孩子掉了,这男人一点都不心疼,也不来安慰她一下,吕夫人那叫一个伤心。
香椿就出了个好主意:“夫人,要不然,我们来个一哭二闹三上吊吧?我娘在家里就总用这一招,好使着呢。”
“上吊?”吕夫人还真有点想上吊。
香椿就找来一根绳子:“夫人,这麻绳我去割一道口子,到时候等二少爷过来,您就吊上去,稍微用点力,这绳子就断了。”
吕夫人也就信了,拿起绳子,往房梁上这么一放:“行吧,你去喊官人来吧,就说我上吊了。”
香椿倒也是个忠心的丫头,一路跑一路大声喊:“不好了,不好了,夫人上吊了,夫人上吊了。”
张利一就算再铁石心肠,听见自家女人上吊了,那也得赶紧去看看吧。
……
别人上吊都是站在小板凳上,头上松散地套着绳子。这样上吊,得好半天才会死。
但吕夫人毕竟没有经验,这人也是真虎啊,直接把绳子套在脖子上,还系了一个死结。然后站在了书桌上,还垫了个凳子。
为什么要站这么高呢?她担心绳子不会断,想着站高一些,力气大一点,绳子肯定断的快啊。
等张利一跨进屋内,她直接就往下纵身一跃……
这种上吊法子……那是真猛,冲击力够大!直接把颈椎骨就给拽断了,当场毙命。
别人上吊都是憋死的,她倒好,直接颈椎断裂而亡。大夫都不用喊了,死的透透的。
香椿见到这一幕,腿脚发软,本来说好了演一演的,那绳子,都明明割了一半啊?
为何……麻绳不挑着细处断啊?
香椿也不敢声张,只能哭诉,眼泪那都是真的:“夫人啊,夫人,你怎么这么狠心,丢下我们就走了。”
小东挺好心,还过来安慰她:“算了吧,夫人这么坚决,一心求死,也不能怪你。”
……
张利一也被吓到了,他的夫人竟然如此刚烈!也是后悔不迭啊。
这吕夫人他可以磋磨,却是万万不能死的!
吕夫人的伯父可是如今“参知政事”吕夷简,虽然不是本支,还是个庶出的。但要是侄女吊死在夫家,吕家颜面受了辱,也是个麻烦事。
“二少爷,您别着急,先封住口,回头就说夫人是小产而死。”
“只能这样了,去把夫人房里的所有丫鬟、婆子都叫过来。一定要让这些人都闭嘴!”
……
吕夷简有个弟弟,名叫:吕宗简,正是吕夫人的亲爹。
他读书不成气候,当官也不合适,好在哥哥位高权重,他也就游手好闲,当了一个闲散的富家翁。
吕宗简的媳妇:祁氏,这倒是个能耐人,她不仅打理家财游刃有余。前段时间,她还出资买下“樊楼”。
这“樊楼”可是京城七十二正店之首。之前是交易白矾的地方,也叫“白矾楼”,后来不断改变营生,成了京中响当当的第一酒楼。北宋·刘子翚《汴京纪事》便有写到过:
梁园歌舞足风流,美酒如刀解断愁。
忆得少年多乐事,夜深灯火上“樊楼”。
……
但自从祁夫人盘下这樊楼,总是各种不顺……
今天,几个读书人直接当着她的面,说樊楼的东西不好吃,还比不上那些脚店的驴肉火烧……

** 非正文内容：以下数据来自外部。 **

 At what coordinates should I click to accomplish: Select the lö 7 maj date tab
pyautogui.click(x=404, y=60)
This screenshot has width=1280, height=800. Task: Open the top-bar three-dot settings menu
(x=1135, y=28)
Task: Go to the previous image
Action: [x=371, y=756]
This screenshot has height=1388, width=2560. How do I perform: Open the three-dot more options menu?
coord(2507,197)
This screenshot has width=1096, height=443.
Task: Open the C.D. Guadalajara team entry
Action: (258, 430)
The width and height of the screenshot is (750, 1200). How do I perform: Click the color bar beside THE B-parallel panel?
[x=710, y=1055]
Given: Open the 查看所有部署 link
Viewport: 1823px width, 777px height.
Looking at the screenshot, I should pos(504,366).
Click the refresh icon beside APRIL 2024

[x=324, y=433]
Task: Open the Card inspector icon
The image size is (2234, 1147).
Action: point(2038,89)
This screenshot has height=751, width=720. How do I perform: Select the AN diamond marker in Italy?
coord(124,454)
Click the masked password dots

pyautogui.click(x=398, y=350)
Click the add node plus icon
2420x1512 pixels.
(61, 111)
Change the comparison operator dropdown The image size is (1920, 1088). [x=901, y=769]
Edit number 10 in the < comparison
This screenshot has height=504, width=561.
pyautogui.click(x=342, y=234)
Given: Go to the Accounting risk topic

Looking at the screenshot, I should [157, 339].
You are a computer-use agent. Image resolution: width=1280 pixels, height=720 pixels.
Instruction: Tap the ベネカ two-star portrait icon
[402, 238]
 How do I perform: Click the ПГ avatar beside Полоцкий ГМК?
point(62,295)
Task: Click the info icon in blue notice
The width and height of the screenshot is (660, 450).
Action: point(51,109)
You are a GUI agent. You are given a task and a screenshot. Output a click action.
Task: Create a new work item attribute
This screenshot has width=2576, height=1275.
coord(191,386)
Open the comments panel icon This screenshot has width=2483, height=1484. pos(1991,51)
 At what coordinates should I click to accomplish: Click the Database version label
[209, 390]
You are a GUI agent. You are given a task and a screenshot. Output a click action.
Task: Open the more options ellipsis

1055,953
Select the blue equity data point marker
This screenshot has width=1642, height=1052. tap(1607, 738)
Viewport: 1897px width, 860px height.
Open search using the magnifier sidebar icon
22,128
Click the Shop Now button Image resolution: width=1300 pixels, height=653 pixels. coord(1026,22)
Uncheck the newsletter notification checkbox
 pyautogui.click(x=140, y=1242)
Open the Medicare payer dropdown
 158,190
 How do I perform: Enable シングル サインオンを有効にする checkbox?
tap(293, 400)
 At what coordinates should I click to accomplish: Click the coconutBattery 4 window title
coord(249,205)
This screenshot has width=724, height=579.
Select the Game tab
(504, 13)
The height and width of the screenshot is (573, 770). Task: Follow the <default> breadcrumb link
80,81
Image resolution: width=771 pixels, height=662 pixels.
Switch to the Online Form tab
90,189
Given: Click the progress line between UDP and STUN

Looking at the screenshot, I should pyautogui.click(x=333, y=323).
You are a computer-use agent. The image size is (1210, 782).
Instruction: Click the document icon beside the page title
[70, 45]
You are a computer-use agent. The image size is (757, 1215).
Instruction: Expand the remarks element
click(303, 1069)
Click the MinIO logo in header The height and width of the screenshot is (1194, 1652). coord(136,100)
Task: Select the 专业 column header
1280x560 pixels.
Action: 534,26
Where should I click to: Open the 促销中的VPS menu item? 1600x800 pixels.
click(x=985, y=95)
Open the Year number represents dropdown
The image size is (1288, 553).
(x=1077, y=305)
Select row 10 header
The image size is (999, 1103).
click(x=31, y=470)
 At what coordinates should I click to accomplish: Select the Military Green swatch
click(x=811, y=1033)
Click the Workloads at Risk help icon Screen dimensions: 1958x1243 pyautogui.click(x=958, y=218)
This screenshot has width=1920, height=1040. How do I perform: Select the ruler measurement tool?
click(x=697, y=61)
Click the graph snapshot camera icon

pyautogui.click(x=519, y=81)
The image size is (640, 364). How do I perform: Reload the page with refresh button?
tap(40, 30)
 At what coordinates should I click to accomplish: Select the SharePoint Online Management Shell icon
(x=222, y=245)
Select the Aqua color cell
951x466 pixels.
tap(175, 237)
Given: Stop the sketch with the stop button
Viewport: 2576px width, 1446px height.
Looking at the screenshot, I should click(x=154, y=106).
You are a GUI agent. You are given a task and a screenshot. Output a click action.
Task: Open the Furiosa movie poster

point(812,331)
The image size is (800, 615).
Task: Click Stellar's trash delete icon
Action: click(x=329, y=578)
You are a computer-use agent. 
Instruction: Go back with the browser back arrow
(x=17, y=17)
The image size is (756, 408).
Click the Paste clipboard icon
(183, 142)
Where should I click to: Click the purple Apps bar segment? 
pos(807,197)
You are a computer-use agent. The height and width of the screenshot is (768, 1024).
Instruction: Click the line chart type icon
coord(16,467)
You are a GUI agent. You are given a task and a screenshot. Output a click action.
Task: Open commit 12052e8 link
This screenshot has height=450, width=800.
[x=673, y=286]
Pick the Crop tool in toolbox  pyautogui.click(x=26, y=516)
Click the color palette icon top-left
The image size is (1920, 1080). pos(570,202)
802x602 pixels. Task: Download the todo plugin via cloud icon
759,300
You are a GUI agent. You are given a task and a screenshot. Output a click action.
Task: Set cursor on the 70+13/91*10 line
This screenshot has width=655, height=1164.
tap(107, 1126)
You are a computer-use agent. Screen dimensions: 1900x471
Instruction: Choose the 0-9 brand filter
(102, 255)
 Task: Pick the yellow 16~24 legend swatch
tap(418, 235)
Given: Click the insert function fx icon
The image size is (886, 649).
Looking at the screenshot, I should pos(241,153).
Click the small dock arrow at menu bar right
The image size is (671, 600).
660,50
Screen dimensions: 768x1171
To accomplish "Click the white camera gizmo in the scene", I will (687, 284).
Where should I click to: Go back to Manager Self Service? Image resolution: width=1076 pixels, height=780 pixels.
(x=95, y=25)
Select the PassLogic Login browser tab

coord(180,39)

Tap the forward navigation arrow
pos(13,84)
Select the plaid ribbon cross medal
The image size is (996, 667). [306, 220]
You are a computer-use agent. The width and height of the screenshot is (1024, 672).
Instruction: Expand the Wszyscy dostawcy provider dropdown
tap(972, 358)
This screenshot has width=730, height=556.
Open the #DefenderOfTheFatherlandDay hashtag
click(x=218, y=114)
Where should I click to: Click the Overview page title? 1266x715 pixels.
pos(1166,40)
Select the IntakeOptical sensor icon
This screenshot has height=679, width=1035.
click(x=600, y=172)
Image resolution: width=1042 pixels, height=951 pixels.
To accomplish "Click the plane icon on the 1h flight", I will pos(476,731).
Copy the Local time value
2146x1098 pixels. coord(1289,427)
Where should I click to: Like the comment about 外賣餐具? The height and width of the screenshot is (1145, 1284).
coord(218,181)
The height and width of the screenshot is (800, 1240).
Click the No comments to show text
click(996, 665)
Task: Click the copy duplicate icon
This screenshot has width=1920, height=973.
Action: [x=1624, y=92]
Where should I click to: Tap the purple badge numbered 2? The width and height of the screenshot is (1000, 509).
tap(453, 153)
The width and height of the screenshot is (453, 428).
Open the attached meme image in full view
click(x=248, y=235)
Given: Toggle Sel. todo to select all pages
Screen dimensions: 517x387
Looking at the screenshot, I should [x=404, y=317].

那些书生,一人手里拿着一个烧饼:“小二啊,跟你们东家说一说,还是把你们家厨子都换了吧,这都做的什么菜啊?”
“就是,一桌子的菜,我愣是没吃饱!还是让人去买了些驴肉火烧,这才填饱了肚子。”
祁夫人走上前:“几位客官,这是吃得不满意?”
“那是相当不满意!”
祁夫人还挺谦虚:“那您看……我们家大厨还有什么需要改进的地方?”
一个书生咬了一嘴火烧,一直摇头:“不用改进,不用改进!”
另一个书生也附和道:“对,压根改进不了!直接换人吧。”
还有书生给出主意呢:“要不?你们也学着做’驴肉火烧‘算了,要是能做得七分像,你们酒楼生意也不至于这么惨。”
几个读书人,一边吃着火烧,一边嬉笑着离开了。